Taking the records below, count the lines in which "title" appears and supply only the count.

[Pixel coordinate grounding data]
+-------+

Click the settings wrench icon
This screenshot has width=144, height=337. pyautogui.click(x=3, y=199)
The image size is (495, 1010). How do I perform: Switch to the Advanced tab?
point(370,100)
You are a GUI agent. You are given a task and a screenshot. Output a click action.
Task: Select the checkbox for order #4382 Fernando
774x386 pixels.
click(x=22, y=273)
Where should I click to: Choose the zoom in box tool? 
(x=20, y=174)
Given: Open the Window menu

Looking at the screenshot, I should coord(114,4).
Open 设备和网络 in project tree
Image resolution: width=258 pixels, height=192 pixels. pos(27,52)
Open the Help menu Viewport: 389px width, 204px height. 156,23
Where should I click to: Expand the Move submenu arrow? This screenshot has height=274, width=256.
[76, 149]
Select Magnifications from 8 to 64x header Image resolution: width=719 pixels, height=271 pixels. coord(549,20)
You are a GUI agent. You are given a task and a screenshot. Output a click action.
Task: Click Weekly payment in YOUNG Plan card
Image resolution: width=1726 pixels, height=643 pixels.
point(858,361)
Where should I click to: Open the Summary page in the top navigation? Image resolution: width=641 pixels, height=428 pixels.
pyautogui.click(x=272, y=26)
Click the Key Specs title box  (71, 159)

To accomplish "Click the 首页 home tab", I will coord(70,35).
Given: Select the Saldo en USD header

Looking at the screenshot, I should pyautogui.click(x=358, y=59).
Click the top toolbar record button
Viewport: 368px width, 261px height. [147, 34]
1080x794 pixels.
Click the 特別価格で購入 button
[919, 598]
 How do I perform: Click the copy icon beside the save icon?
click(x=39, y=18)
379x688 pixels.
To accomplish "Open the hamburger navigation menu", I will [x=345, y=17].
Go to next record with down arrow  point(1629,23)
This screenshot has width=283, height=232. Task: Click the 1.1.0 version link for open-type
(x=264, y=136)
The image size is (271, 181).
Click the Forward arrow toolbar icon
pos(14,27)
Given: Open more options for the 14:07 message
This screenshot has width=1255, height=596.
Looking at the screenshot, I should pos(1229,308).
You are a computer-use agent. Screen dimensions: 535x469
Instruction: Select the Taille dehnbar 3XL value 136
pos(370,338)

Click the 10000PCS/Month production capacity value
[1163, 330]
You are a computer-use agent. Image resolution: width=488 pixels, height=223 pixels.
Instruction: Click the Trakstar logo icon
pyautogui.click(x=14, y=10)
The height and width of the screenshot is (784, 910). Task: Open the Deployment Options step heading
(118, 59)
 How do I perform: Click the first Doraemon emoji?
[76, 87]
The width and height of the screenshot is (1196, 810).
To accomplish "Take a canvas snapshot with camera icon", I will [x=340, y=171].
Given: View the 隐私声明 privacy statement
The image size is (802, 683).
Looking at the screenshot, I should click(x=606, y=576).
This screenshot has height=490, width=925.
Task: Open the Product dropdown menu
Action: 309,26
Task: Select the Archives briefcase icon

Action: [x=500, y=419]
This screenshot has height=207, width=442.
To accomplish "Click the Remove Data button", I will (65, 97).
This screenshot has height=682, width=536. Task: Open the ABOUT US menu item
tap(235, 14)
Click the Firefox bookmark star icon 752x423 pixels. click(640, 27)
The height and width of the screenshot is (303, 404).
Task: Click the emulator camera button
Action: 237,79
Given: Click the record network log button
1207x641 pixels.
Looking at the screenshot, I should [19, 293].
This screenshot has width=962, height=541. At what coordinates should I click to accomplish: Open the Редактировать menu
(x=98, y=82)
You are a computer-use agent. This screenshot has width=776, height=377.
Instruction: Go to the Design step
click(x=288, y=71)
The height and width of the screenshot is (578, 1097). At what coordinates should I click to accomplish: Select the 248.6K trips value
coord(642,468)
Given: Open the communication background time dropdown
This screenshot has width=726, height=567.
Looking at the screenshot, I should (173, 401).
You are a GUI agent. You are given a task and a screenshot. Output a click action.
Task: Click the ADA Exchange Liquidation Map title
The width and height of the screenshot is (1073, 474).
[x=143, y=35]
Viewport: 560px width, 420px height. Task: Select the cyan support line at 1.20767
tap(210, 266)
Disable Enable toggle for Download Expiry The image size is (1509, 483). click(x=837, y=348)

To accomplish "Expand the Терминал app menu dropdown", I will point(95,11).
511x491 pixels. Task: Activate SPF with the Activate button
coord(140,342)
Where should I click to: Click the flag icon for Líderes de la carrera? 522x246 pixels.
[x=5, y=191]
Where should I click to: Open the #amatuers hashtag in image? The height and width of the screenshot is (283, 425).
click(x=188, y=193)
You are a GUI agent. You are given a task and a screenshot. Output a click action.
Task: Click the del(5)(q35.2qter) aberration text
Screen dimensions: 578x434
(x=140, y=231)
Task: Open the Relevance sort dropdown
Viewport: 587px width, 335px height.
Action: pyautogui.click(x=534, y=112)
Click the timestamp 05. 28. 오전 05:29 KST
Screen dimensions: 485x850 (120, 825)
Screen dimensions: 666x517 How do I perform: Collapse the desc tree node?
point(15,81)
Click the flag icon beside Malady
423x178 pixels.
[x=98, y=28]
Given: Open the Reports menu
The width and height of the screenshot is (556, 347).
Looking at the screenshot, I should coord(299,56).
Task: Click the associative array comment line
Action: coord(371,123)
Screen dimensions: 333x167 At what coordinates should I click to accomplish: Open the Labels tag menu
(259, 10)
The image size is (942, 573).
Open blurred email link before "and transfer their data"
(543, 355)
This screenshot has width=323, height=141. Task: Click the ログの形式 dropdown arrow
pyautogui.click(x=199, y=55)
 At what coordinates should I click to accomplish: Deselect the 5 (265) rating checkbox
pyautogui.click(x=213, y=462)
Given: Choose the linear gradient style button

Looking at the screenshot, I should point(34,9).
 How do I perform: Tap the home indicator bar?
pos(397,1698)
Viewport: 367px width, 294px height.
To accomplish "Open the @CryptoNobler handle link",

+-------+

Result of the task
2